WHAT THE EXERCISE ASKS:
Print every line of the data word for word.

▶

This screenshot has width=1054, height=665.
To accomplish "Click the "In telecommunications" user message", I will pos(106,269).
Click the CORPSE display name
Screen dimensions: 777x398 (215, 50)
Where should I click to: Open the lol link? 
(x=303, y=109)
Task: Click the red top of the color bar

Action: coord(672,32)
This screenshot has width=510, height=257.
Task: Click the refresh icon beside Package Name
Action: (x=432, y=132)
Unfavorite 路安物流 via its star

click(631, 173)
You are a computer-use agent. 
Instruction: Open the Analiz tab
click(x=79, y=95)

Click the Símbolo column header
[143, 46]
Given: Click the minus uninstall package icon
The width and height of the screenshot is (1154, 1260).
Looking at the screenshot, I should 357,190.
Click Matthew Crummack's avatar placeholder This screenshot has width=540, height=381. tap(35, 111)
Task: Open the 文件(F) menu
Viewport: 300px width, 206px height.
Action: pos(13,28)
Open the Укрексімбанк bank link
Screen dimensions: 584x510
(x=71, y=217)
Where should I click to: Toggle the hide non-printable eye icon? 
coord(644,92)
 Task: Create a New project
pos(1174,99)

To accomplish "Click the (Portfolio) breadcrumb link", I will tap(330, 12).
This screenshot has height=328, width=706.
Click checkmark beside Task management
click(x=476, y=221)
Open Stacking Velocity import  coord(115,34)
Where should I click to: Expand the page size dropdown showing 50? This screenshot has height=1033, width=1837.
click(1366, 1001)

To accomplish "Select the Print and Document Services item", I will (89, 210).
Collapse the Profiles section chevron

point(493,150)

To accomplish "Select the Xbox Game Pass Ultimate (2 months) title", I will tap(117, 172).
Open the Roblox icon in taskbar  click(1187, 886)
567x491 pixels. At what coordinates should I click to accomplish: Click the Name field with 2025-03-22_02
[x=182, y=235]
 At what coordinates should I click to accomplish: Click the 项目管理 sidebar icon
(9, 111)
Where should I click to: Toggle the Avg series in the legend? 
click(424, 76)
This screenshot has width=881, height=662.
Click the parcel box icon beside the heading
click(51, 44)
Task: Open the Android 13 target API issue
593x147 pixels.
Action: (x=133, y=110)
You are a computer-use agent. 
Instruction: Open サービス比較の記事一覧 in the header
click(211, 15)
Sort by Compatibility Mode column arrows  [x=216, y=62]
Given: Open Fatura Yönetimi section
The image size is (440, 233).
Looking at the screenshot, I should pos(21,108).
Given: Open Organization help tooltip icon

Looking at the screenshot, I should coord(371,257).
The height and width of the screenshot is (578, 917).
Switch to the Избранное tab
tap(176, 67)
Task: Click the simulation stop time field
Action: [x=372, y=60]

◀

SOLUTION FOR THIS TASK:
This screenshot has width=1054, height=665.
To accomplish "Click the "In telecommunications" user message", I will pos(106,269).
Click the CORPSE display name
Screen dimensions: 777x398 (215, 50)
Where should I click to: Open the lol link? 
(x=303, y=109)
Task: Click the red top of the color bar

Action: coord(672,32)
This screenshot has width=510, height=257.
Task: Click the refresh icon beside Package Name
Action: (x=432, y=132)
Unfavorite 路安物流 via its star

click(631, 173)
You are a computer-use agent. 
Instruction: Open the Analiz tab
click(x=79, y=95)

Click the Símbolo column header
[143, 46]
Given: Click the minus uninstall package icon
The width and height of the screenshot is (1154, 1260).
Looking at the screenshot, I should 357,190.
Click Matthew Crummack's avatar placeholder This screenshot has width=540, height=381. tap(35, 111)
Task: Open the 文件(F) menu
Viewport: 300px width, 206px height.
Action: pos(13,28)
Open the Укрексімбанк bank link
Screen dimensions: 584x510
(x=71, y=217)
Where should I click to: Toggle the hide non-printable eye icon? 
coord(644,92)
 Task: Create a New project
pos(1174,99)

To accomplish "Click the (Portfolio) breadcrumb link", I will tap(330, 12).
This screenshot has height=328, width=706.
Click checkmark beside Task management
click(x=476, y=221)
Open Stacking Velocity import  coord(115,34)
Where should I click to: Expand the page size dropdown showing 50? This screenshot has height=1033, width=1837.
click(1366, 1001)

To accomplish "Select the Print and Document Services item", I will (89, 210).
Collapse the Profiles section chevron

point(493,150)

To accomplish "Select the Xbox Game Pass Ultimate (2 months) title", I will tap(117, 172).
Open the Roblox icon in taskbar  click(1187, 886)
567x491 pixels. At what coordinates should I click to accomplish: Click the Name field with 2025-03-22_02
[x=182, y=235]
 At what coordinates should I click to accomplish: Click the 项目管理 sidebar icon
(9, 111)
Where should I click to: Toggle the Avg series in the legend? 
click(424, 76)
This screenshot has width=881, height=662.
Click the parcel box icon beside the heading
click(51, 44)
Task: Open the Android 13 target API issue
593x147 pixels.
Action: (x=133, y=110)
You are a computer-use agent. 
Instruction: Open サービス比較の記事一覧 in the header
click(211, 15)
Sort by Compatibility Mode column arrows  [x=216, y=62]
Given: Open Fatura Yönetimi section
The image size is (440, 233).
Looking at the screenshot, I should pos(21,108).
Given: Open Organization help tooltip icon

Looking at the screenshot, I should coord(371,257).
The height and width of the screenshot is (578, 917).
Switch to the Избранное tab
tap(176, 67)
Task: Click the simulation stop time field
Action: [x=372, y=60]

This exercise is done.